Wednesday, August 13, 2008

PeopleWare by DeMarco and Lister

Click to read reviews or buy Peopleware

I've just finished reading Peopleware by DeMarco and Lister and have put it on my Recommended Reading list. Buy one and read it.

This is a great book, it's 20 years old, but still relevant. I thought the highlights were these:

  1. Projects fail not for technical reasons, but for sociological reasons.
  2. Our successes stem from good human interactions, not from incremental technical improvements.
  3. Making errors should be encouraged - everyone should have a few mistakes during the project when we tried something and it didn't work. When the answer to "How many mistakes did you make?" is "none"; that's a bad sign people aren't trying enough new things.
  4. We need people who make the team "jell" - they are worth more than coders.
  5. We spend too much time trying to get things done, and not enough time asking if the thing is worth doing.
  6. People really like to make very high quality stuff, but the market wants high quantity.
  7. Parkinson's law, "work expands to fill the alloted time", doesn't apply well to software developers.
  8. Beware of claims to increase software productivity by 100% because most time is not spent programming.
  9. When testing productivity of programmers, some were 10 times more productive than others. This is not quite what it sounds like since not all a person's time is taken with programming.
  10. During "programming games", language did not affect the outcome (except assembly language) and experience didn't matter (if they had more than six months experience).
  11. Quiet places for work are extremely important to allow programmers to get in the "flow" of their work. (This agrees with Joel Spolsky, but not the Agile wing of development).
  12. Corporations have entropy. Differences, and creativity, in departments are slowly ground out of them to create a flat, bleak landscape of sameness.
  13. Big Methodologies don't work; better to use training, tools, and peer reviews.
  14. Fujitsu encourages all projects to do some aspect in a nonstandard way.
  15. Letting teams strive for less than perfect quality is the "death knell" for the team. Teams really want to do high quality work.
  16. "Sociology matters more than technology or even money."
  17. Overtime is destructive and counter-productive.
  18. People hate change. We are agents of change.
  19. Try to keep people on one project at a time, not spread over several at one time. They are less efficient and more frustrated.
  20. Don't waste your peoples time in meetings and overstaffing projects early.
  21. Create a fun, creative, productive team environment - somehow.

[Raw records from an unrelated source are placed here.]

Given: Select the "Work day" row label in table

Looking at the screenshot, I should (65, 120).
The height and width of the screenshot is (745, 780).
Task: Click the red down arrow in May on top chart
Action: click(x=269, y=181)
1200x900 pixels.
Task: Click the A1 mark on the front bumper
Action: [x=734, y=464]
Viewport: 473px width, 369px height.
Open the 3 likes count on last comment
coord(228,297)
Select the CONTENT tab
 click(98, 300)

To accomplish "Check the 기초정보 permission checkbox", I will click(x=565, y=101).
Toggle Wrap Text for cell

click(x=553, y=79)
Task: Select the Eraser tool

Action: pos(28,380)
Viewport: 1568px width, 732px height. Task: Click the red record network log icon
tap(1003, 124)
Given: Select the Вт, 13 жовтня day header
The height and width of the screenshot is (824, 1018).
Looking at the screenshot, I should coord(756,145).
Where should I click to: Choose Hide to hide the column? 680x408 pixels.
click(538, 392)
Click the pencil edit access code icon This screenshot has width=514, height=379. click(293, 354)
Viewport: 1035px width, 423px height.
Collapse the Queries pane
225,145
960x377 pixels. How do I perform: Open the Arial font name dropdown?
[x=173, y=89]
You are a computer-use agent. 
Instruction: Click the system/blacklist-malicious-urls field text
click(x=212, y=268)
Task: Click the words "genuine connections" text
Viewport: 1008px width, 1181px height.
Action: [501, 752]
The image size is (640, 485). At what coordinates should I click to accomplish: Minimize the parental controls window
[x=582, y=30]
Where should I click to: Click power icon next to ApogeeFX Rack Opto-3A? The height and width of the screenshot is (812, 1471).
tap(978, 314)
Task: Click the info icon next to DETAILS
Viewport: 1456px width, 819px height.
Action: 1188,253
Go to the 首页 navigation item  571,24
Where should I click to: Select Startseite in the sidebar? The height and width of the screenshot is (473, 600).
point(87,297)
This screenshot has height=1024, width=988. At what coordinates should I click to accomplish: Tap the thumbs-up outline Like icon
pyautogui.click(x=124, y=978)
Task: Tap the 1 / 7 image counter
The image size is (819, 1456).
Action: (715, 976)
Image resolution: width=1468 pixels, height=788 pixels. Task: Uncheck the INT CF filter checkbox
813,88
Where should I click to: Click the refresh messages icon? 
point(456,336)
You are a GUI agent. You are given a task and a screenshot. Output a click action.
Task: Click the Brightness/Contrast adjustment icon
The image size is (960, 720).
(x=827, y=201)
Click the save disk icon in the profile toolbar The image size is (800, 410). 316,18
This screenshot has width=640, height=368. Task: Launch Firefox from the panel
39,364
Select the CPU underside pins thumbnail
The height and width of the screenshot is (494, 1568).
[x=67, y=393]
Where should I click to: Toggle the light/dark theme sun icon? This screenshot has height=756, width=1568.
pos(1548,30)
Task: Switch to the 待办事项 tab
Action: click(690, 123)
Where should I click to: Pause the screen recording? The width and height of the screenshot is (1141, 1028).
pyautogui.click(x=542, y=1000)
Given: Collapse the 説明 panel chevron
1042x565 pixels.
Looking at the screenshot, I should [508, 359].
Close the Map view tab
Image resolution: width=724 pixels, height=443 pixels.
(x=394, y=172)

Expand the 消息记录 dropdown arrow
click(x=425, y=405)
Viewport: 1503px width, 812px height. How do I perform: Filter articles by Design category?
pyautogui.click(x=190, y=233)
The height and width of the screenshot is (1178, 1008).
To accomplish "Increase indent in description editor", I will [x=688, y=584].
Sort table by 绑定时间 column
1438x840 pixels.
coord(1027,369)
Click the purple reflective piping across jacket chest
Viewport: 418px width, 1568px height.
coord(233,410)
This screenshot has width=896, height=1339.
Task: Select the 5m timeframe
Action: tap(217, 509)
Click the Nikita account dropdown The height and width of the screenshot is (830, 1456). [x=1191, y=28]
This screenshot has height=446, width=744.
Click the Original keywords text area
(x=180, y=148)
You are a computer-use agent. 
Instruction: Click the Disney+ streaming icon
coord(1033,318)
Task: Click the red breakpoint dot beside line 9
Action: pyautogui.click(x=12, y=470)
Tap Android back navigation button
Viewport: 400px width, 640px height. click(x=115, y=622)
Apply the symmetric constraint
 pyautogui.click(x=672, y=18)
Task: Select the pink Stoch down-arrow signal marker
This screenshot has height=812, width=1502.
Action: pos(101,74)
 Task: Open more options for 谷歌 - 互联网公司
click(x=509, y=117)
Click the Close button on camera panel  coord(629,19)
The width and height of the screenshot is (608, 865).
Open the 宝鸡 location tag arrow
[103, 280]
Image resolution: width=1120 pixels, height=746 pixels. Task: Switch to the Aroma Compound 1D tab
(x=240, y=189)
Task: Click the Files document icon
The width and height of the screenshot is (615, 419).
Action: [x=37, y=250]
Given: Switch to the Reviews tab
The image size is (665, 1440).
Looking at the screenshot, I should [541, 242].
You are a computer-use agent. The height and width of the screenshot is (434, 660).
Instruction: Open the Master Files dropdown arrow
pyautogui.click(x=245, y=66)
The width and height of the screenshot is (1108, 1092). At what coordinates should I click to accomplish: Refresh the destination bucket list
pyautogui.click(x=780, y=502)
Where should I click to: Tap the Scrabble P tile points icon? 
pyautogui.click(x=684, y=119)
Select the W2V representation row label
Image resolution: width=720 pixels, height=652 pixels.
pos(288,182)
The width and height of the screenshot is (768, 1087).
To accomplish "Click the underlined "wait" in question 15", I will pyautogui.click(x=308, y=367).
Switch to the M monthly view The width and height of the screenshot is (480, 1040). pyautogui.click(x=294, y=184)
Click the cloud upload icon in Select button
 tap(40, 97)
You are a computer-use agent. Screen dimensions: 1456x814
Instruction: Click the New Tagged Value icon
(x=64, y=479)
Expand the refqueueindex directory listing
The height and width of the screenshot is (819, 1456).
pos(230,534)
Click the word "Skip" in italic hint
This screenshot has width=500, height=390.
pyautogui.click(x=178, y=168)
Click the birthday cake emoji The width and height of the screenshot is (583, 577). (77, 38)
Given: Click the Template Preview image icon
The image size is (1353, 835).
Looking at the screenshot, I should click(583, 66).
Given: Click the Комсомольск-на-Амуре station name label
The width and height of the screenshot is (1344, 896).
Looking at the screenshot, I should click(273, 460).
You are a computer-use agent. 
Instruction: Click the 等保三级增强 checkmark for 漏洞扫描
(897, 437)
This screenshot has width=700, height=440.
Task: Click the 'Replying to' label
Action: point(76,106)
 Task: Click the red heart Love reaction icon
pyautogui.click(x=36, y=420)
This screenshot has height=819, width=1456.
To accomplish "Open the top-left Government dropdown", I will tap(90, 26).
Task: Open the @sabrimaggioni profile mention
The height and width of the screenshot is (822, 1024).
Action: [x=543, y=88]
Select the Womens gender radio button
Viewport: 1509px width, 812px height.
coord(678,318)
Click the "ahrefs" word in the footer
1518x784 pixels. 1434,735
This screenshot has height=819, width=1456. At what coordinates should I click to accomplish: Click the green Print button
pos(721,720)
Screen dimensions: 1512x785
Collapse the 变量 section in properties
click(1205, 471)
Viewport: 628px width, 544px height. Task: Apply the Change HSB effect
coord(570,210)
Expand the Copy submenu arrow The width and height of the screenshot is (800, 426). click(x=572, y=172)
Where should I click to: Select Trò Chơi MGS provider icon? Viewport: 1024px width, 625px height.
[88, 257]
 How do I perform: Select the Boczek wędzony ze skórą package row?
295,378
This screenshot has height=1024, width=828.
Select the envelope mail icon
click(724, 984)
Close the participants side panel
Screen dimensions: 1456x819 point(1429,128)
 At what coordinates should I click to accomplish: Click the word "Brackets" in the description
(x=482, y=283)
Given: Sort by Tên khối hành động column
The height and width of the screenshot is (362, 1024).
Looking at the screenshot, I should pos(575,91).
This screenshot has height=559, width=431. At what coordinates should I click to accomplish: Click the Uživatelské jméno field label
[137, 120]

Their recommendation for having quiet offices struck me. As a result we got the loud cell phone in the office turned down and I bought one of my people, who is affected by the noise, some noise-canceling headphones to see if that would help with the noise. It didn't.

1 comment:

LetsKillDave said...

Having worked in both an office-only and common room environment at Microsoft projects, I can tell you that the key thing to focus on is _distractions_. Thus, mobile phones, music, off-topic chatter are distractions. On-topic project talk is a plus. If the team keeps to an agreement to keep chatter to on-topic discussions, a common room can work.